With all now said and done, Relentless was a perfect name for the mixed tandem canoe team of Tim Hodgson and Jane Vincent.

With all now said and done, Relentless was a perfect name for the mixed tandem canoe team of Tim Hodgson and Jane Vincent.

The two Whitehorse residents were the top Yukon paddlers in last week’s Yukon River Quest, finishing fifth overall and first for canoes—including the men’s canoes—despite encountering problem after problem.

“That’s what I’m most proud of: we kept having these crazy things happen and we kept overcoming them,” said Hodgson.

Besides facing “crazy headwinds,” which all the paddlers faced, the relentless duo ran into difficulties before the race even began.

“We had problems with our boat being bow heavy—we made some technical mistakes,” said Hodgson. “We started the race sleep deprived because we only got our boat the night before the race to work on, to get it set up.

“We actually got faster as we got going—once we got more organized.”

Even health problems cropped up with Vincent suffering from flu-like symptoms in the middle of the race.

“Around Carmacks it seemed like I was getting a nasty cold—it was a pretty bad feeling,” said Vincent. “We came up with a plan to switch seats, where he’d go to the stern and I’d go to the bow and then if I was feeling sick I could and just sit in the boat and we’d still get to Dawson.

“So we came up with that coping strategy and when we left Carmacks we didn’t leave all gung-ho. We left with a more steady, slower pace and as it turns out it was pretty decent and then I felt better.”

Even their high-tech gadgetry wasn’t co-operating.

“I have a GPS—it has all the short-cuts and all these various (routes) marked in the GPS so it tells you when they are coming,” said Hodgson. “The GPS just stopped working so I had to go back to old school navigating, which was a mental challenge.

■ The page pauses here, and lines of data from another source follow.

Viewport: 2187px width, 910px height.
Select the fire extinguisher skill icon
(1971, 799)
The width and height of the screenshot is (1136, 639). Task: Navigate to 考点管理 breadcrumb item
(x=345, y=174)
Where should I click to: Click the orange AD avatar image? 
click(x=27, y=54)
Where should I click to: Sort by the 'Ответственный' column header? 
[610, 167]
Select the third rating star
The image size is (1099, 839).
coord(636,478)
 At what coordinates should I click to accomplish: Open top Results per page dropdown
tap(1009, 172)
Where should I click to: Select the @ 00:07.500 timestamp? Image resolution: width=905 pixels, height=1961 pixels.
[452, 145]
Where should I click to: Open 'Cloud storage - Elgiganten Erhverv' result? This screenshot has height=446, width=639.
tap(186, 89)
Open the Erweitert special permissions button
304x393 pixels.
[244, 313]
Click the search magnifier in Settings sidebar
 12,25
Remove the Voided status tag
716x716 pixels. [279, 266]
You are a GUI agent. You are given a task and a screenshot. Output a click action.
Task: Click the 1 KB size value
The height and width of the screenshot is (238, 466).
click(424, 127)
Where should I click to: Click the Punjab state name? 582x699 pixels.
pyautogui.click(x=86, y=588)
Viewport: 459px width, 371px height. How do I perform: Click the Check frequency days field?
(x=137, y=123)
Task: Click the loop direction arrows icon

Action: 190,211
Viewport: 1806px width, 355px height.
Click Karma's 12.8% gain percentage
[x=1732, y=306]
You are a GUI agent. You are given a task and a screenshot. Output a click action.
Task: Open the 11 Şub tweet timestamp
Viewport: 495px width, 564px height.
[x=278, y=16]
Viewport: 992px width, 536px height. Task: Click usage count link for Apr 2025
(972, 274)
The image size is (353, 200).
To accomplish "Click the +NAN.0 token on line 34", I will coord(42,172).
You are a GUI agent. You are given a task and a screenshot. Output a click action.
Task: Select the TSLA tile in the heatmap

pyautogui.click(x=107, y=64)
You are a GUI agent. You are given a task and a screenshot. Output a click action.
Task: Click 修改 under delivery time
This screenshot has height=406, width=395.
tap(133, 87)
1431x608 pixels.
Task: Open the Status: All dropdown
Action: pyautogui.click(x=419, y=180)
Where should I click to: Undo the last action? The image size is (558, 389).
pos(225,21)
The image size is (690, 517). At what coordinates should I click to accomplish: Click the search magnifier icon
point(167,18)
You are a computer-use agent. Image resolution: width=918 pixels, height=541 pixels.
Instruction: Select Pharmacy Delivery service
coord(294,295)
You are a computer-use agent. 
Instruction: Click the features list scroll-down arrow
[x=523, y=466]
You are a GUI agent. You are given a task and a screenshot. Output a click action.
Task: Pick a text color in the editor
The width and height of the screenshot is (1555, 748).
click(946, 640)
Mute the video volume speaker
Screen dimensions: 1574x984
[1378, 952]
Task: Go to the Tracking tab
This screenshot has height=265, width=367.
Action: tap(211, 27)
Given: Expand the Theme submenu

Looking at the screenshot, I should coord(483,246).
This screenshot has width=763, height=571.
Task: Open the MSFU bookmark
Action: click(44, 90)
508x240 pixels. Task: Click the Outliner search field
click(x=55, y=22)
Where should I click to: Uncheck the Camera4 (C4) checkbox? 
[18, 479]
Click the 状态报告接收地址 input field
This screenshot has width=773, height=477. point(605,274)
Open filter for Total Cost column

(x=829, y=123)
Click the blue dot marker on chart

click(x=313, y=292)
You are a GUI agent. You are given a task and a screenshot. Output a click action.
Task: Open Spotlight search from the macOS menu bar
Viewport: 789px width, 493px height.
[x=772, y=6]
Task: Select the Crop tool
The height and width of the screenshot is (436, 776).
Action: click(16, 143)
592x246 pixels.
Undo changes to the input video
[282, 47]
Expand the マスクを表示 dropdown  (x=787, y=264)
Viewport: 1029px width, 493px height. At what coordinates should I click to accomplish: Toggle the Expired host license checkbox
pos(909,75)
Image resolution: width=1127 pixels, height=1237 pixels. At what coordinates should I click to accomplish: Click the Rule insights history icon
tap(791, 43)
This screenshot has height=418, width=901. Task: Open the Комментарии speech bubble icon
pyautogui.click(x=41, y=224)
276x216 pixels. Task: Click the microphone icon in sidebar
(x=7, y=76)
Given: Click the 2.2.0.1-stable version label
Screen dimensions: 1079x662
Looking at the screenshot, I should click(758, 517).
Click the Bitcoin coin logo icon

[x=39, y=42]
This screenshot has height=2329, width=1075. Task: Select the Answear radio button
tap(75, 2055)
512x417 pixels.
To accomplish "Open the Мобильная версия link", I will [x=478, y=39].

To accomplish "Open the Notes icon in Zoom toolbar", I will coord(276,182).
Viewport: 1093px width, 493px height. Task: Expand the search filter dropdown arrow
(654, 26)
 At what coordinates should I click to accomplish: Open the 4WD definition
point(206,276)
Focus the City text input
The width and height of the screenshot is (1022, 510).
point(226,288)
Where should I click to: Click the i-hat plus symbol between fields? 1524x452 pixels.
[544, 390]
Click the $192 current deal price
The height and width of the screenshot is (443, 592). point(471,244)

“So lesson learned: don’t rely on technology.”

Four hours from the finish line in Dawson, Hodgson and Vincent spent some time paddling with the leading men’s tandem canoe team, Canoe-Dog Lackies, featuring Gaetan Plourde from Perth, Ontario and Aaron Hachey from Whitehorse.

“We were all really hurting, so we rode their wash in exchange for showing them where to go, because they weren’t sure,” said Hodgson. “It gets pretty confusing after Kirkman Creek. There’s a lot of back channels and lots of really good short-cuts.

“With four hours to go we started racing harder and took the lead.”

The Canoe-Dog Lackies, finished just 10 minutes behind Relentless with a time of 47 hours and 32 minutes.

“They were welcome to (ride our wake) but they didn’t practise that and it does take a bit of practise to position your boat on the wake of the leading boat,” said Vincent. “But it was definitely mutually beneficial.”

Hodgson and Vincent originally intended to race in a voyageur canoe—Hodgson’s voyageur team won the race in 2008—but the pair decided on a tandem canoe as team members dropped out. It was not the first time the two shared a boat, having won the Ice Breaker race between the Marsh Lake dam and Schwatka Lake at the start of June.

Jane Vincent, a former Olympian who competed in cross-country skiing in 1992, finished second for tandem canoes in last year’s Quest with Bodo Lenitschek from Australia.